If you live within ten miles of the Southern California coast and your home was built before 1995, there's a strong chance the slab under your garage, patio, or interior floor was poured without a vapor barrier — or with one that has long since been compromised. That slab is constantly moving water vapor from the soil below into the air above. When you put a resin coating on top of that slab without testing first, you're sealing a vapor pump.

Within months, the trapped vapor pressure pushes the coating off the slab in blisters, rolls, and sheets. This is the most common high-end coating failure in San Diego and Orange County, and it's entirely preventable with two ASTM tests.

— TL;DR
  • ·ASTM F1869 (calcium chloride test) measures moisture vapor emission rate (MVER) in pounds per 1,000 sq ft per 24 hours.
  • ·ASTM F2170 (relative humidity in-situ) measures the slab's internal RH at 40% depth — the more accurate test for thicker slabs.
  • ·Most resin systems tolerate up to 3 lbs MVER or 75% RH. Above those numbers you need a moisture mitigation primer.
  • ·Coastal SoCal slabs older than 30 years routinely test above tolerance — assume a moisture mitigation primer is needed until proven otherwise.

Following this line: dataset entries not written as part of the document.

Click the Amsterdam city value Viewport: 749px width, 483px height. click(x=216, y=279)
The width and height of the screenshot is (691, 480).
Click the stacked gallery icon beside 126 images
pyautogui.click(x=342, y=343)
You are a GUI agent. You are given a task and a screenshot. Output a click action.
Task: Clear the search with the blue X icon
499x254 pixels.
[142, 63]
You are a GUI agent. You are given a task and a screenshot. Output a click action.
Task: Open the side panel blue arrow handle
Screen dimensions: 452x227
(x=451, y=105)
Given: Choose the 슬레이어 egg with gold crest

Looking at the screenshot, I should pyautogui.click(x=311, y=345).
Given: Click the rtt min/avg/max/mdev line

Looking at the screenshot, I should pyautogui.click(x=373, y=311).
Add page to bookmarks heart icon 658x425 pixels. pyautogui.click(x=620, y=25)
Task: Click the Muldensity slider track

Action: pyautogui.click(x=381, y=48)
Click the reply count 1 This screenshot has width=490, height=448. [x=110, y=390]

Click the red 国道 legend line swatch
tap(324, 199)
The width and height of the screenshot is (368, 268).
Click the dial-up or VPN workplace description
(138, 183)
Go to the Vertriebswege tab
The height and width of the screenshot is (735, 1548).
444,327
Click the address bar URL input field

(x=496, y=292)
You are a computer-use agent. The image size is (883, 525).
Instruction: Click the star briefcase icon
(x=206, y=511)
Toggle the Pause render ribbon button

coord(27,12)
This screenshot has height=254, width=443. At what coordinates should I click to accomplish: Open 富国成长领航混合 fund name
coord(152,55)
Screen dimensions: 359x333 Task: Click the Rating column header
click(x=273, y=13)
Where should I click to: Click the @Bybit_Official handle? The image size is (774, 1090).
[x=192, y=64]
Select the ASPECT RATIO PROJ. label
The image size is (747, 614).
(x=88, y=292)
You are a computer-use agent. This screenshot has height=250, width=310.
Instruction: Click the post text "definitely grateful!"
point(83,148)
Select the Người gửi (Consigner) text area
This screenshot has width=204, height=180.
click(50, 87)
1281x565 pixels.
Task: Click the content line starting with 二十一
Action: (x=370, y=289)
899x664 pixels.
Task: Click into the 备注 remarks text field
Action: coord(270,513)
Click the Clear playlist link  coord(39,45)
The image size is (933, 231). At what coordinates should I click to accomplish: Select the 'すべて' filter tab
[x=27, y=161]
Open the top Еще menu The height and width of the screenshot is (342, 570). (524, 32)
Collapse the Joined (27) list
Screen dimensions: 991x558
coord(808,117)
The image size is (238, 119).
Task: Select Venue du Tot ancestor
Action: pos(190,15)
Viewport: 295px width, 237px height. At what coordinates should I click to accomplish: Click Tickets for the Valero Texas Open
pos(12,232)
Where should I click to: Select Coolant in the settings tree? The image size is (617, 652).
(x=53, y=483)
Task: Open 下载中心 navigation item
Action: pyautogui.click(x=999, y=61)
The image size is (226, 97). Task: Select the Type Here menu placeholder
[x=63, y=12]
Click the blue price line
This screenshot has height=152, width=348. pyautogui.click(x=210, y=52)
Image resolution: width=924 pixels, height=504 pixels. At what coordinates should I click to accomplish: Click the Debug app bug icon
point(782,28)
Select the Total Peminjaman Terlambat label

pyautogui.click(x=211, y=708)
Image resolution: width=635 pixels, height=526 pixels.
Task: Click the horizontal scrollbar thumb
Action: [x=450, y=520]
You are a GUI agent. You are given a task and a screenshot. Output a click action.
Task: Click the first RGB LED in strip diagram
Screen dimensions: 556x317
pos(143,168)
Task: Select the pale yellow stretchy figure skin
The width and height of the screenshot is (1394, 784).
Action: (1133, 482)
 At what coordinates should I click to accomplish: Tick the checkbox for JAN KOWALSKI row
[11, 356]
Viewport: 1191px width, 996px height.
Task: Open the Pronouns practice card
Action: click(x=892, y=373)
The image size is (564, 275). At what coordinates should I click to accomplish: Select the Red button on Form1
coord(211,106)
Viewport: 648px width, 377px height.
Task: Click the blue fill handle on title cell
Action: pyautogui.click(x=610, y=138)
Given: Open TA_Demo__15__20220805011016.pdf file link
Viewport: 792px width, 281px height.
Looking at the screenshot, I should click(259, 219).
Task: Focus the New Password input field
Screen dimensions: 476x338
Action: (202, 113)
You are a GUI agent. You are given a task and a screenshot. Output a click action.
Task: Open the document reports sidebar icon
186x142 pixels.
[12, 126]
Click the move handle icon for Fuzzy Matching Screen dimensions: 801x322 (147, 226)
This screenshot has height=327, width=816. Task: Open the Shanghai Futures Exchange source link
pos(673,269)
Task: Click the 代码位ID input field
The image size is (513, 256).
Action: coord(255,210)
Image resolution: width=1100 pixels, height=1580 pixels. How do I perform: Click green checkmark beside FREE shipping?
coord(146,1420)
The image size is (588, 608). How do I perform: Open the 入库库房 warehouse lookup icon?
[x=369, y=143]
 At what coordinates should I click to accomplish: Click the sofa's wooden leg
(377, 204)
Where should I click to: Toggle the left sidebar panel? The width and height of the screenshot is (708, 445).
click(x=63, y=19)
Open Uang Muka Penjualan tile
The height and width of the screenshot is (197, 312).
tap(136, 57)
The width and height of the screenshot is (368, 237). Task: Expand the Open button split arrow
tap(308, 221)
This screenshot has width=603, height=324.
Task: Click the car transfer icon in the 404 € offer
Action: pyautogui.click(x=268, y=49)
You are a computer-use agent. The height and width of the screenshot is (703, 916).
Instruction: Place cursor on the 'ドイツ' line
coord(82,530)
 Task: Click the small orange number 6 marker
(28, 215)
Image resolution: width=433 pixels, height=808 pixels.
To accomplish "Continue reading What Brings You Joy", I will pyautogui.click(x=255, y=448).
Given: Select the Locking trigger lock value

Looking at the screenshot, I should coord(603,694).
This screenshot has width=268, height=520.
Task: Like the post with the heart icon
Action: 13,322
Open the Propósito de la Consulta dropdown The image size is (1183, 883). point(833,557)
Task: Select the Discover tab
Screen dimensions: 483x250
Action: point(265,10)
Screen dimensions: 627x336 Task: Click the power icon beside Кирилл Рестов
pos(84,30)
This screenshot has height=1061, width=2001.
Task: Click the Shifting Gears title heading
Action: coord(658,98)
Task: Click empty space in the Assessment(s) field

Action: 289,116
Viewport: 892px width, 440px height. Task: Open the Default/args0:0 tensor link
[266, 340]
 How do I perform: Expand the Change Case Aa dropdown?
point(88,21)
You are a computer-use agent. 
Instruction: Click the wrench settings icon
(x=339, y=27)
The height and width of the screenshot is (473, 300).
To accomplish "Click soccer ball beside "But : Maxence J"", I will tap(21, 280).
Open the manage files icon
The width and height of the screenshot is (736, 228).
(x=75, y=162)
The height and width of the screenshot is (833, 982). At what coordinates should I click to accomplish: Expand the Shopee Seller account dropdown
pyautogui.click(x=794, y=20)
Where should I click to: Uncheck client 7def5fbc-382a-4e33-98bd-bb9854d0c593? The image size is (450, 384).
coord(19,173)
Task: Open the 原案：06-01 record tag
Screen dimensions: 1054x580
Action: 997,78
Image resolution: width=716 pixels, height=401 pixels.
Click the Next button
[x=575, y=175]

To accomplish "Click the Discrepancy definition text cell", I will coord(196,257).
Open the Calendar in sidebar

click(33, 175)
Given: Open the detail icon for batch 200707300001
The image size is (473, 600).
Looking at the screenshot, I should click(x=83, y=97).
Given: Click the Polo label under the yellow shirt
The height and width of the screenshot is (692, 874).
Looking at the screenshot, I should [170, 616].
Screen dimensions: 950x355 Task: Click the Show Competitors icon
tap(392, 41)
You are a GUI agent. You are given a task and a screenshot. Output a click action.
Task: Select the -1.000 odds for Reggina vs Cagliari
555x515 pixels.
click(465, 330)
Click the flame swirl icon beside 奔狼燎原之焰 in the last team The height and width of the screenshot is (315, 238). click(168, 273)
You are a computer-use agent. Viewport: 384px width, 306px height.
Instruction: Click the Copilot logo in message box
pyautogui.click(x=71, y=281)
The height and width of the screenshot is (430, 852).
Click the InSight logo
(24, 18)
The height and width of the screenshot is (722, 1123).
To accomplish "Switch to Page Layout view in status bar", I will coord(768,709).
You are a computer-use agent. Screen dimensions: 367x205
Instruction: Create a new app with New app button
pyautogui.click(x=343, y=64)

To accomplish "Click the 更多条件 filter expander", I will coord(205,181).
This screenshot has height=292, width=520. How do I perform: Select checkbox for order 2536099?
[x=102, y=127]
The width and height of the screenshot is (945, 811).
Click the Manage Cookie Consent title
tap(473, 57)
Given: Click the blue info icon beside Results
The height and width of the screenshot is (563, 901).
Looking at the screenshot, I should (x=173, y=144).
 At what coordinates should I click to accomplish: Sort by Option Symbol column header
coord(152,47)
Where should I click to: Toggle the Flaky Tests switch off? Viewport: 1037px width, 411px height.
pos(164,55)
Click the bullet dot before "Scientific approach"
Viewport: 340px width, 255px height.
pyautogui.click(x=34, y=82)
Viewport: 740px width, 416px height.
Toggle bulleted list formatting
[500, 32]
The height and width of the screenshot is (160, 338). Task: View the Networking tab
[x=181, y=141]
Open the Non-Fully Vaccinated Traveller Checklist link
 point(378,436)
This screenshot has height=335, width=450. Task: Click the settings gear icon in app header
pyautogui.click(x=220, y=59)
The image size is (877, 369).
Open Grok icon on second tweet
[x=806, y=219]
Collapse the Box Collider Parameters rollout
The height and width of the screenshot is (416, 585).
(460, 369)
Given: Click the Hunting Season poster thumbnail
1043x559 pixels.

Why this matters more in SoCal than most markets

Southern California has three things working against slab moisture stability: high water tables in coastal zones, expansive clay soils that swell and shrink seasonally, and decades of slab construction that predates modern vapor barrier requirements. Combine those, and the slab under a 1980s Carlsbad home is almost guaranteed to be transmitting more vapor than the resin system was designed to tolerate.

I've seen $20,000 metallic floors blister within six months in Encinitas, Cardiff, and Coronado because no one tested first. The cure is a $2/sq ft moisture mitigation primer that should have been in the original quote.

ASTM F1869 — the calcium chloride test

The calcium chloride test places a sealed dish of dry calcium chloride on the slab for 60–72 hours. The dish is weighed before and after; the weight gain represents the moisture vapor emitted by the slab. The result is reported as pounds per 1,000 sq ft per 24 hours.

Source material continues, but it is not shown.